What to do: Output the lines running from the line that contains "This screenshot has height=866, width=1920." through the line that contains "at that location.", both of those lines included, reproducing them word for word and omitting the pictures.

The data:
───
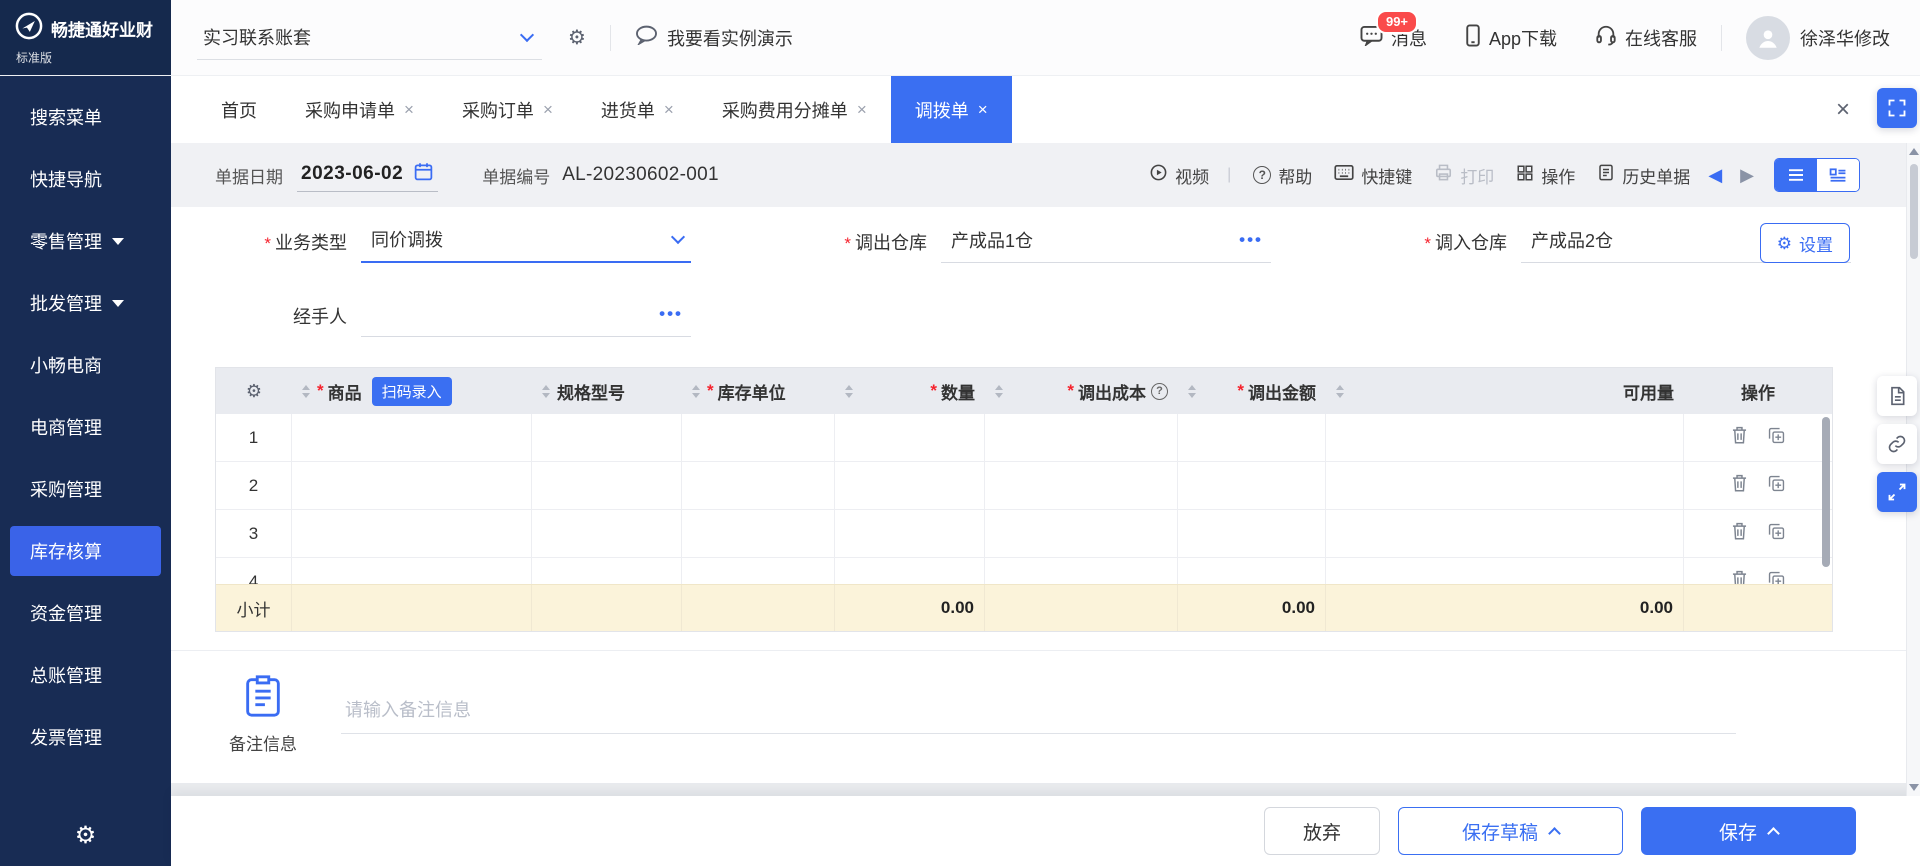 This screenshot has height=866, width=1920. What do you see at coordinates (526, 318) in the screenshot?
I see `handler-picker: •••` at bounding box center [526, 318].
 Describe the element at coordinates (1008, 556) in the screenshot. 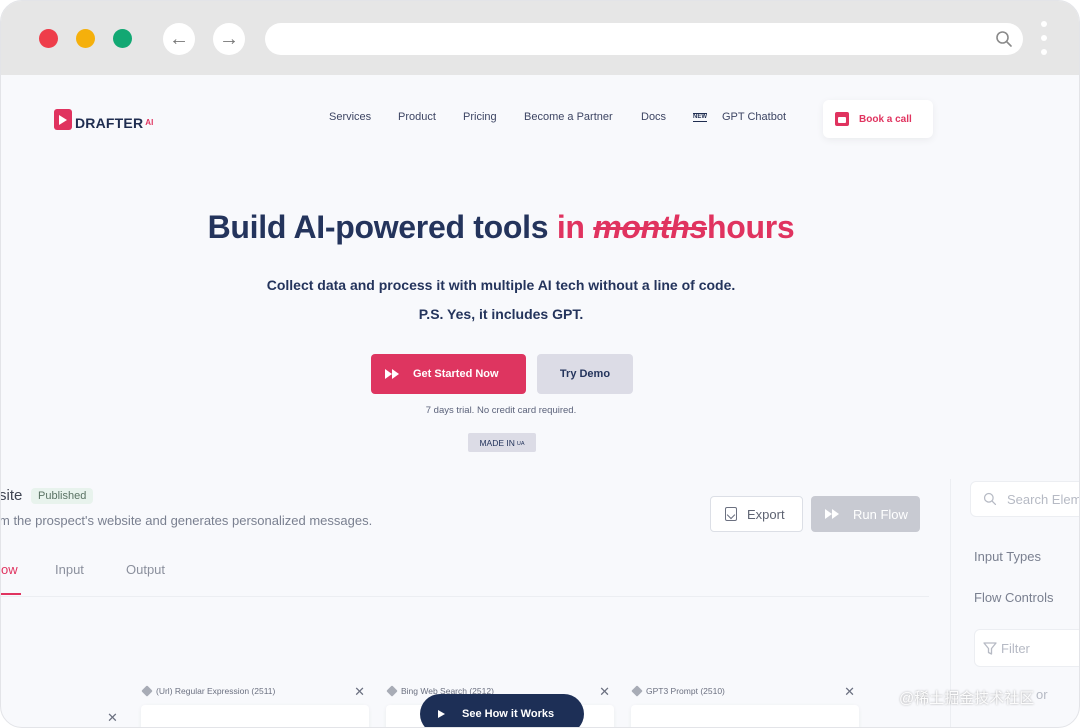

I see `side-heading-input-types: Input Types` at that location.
───
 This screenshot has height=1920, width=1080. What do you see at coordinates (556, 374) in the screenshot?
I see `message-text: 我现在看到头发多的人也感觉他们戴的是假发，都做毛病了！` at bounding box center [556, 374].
───
Response area:
 This screenshot has height=866, width=1920. What do you see at coordinates (526, 318) in the screenshot?
I see `handler-picker: •••` at bounding box center [526, 318].
 Describe the element at coordinates (1008, 556) in the screenshot. 

I see `side-heading-input-types: Input Types` at that location.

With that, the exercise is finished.